--- Source material Enclosed Below ---

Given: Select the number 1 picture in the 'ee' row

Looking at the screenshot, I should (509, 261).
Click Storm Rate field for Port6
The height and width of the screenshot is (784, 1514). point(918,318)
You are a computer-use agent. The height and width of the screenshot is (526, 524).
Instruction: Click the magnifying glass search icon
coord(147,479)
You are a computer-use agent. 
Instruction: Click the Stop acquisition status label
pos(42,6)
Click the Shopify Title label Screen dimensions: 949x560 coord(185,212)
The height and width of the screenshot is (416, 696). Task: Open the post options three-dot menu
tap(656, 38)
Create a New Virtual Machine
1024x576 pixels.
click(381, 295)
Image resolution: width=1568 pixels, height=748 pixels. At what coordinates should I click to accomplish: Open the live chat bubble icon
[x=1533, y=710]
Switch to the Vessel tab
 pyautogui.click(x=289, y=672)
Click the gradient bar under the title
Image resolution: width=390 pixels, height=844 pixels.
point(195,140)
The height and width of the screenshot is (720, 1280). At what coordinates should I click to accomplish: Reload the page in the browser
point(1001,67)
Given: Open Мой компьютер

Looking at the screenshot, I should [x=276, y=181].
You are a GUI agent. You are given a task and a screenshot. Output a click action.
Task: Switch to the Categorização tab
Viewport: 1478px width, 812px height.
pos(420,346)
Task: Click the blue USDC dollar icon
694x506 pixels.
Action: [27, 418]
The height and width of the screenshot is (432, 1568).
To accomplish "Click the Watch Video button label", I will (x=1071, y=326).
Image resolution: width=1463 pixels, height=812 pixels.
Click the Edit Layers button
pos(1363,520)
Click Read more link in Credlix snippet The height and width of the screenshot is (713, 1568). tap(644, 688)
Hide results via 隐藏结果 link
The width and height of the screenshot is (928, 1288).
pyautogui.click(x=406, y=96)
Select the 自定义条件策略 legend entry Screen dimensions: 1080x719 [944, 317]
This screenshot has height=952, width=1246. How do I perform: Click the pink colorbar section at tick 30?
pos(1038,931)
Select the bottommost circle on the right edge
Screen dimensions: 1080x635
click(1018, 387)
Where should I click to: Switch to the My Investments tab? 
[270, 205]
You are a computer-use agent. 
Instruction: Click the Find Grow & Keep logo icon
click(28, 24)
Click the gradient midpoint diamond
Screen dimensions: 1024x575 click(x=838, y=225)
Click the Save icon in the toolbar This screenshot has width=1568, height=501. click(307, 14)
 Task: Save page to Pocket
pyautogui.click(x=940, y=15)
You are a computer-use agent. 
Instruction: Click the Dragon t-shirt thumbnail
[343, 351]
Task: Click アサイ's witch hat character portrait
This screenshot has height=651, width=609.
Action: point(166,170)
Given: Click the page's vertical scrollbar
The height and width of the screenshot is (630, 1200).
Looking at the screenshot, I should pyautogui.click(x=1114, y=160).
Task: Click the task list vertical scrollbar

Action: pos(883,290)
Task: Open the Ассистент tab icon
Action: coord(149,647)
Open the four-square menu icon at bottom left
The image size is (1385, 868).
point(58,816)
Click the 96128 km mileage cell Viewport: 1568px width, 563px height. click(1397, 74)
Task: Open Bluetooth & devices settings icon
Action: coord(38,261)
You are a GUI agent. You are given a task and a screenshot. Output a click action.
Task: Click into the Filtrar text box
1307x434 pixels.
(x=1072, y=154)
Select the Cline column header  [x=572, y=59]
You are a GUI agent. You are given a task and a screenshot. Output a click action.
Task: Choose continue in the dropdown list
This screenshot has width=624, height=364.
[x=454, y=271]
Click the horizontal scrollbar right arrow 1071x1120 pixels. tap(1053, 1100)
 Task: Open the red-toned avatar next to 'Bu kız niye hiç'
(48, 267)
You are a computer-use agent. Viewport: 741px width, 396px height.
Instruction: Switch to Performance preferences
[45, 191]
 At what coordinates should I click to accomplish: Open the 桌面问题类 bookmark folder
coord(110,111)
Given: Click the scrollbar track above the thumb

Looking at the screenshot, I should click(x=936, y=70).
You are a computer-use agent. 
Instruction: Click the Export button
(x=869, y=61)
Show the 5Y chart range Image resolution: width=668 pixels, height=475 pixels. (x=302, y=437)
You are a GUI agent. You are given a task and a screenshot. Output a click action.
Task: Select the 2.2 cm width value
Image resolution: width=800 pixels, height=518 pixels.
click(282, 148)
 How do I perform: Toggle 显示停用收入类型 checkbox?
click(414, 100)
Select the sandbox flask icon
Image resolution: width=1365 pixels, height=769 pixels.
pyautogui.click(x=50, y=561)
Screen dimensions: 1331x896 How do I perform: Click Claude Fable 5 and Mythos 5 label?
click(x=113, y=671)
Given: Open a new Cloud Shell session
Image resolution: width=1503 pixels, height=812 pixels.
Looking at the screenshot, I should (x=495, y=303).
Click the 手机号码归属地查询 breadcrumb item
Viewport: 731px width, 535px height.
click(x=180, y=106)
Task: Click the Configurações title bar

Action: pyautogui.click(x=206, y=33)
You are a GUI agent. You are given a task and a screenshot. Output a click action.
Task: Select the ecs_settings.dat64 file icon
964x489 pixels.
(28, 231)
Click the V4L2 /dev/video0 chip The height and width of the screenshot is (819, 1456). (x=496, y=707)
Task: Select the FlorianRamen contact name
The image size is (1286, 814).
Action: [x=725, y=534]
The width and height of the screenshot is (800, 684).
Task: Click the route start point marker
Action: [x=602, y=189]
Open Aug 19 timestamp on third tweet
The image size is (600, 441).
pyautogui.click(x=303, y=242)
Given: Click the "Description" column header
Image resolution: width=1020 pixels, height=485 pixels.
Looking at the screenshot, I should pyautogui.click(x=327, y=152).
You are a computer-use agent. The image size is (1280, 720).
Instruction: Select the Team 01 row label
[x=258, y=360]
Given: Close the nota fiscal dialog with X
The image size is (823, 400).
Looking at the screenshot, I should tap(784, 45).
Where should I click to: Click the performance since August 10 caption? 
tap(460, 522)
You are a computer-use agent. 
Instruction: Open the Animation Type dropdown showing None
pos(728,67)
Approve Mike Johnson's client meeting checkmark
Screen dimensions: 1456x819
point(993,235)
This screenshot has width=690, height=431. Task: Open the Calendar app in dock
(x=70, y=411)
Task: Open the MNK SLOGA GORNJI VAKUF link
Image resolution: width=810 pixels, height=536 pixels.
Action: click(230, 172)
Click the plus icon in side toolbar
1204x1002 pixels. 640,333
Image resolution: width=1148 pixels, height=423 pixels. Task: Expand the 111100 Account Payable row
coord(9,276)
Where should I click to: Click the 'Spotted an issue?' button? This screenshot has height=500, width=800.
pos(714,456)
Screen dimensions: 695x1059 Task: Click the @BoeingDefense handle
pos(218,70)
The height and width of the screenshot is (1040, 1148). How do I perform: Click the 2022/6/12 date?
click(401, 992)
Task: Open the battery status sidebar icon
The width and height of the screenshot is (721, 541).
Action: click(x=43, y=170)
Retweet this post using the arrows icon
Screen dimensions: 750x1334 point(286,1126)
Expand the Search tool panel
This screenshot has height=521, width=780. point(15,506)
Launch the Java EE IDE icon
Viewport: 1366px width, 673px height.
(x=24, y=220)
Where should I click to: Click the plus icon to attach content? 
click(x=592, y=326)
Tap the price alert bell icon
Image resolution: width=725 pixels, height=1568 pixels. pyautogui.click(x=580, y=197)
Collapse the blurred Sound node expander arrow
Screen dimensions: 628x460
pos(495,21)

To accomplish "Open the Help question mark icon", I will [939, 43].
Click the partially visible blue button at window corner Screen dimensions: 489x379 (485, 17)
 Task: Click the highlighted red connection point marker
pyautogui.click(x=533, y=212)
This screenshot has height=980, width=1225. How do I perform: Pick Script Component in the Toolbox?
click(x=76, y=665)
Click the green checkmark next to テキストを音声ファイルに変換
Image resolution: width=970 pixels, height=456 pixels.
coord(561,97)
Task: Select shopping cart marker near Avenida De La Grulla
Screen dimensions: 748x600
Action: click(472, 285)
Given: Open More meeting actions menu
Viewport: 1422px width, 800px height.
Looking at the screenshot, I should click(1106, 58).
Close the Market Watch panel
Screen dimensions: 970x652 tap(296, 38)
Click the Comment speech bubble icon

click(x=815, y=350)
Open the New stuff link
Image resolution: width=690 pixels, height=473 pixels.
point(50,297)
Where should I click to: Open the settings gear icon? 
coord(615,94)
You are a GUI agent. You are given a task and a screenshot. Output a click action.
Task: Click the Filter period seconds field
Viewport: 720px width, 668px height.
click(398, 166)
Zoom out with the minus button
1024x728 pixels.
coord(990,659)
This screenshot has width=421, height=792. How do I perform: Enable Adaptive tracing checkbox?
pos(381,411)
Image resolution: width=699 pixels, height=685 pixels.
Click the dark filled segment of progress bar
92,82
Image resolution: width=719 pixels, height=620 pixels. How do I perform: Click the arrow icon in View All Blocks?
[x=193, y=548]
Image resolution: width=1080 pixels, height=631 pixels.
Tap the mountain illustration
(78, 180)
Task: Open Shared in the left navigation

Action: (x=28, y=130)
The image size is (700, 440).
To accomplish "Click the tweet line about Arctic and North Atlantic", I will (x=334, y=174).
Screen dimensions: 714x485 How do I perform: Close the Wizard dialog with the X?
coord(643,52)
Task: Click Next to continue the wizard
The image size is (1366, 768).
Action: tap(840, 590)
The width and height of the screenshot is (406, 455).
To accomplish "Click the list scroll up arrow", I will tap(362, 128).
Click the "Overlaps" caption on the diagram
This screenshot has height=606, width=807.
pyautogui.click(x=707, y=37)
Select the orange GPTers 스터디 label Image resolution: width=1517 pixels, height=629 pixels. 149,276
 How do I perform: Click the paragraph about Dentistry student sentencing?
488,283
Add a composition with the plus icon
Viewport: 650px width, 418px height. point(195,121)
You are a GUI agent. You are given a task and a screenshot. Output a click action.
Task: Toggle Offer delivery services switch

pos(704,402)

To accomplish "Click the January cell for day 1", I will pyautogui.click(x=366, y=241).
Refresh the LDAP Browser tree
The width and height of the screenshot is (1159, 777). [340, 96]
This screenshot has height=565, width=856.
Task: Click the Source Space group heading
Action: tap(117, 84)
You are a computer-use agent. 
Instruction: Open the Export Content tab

--- End of Enclosed Source material ---

▸ Required work: When you reach the line containing "Image resolution: width=390" in the data above, start copying exactly, and stop after the line containing "The height and width of the screenshot is (432, 1568).".

▸ Your response:
Image resolution: width=390 pixels, height=844 pixels.
point(195,140)
The height and width of the screenshot is (720, 1280). At what coordinates should I click to accomplish: Reload the page in the browser
point(1001,67)
Given: Open Мой компьютер

Looking at the screenshot, I should [x=276, y=181].
You are a GUI agent. You are given a task and a screenshot. Output a click action.
Task: Switch to the Categorização tab
Viewport: 1478px width, 812px height.
pos(420,346)
Task: Click the blue USDC dollar icon
694x506 pixels.
Action: [27, 418]
The height and width of the screenshot is (432, 1568).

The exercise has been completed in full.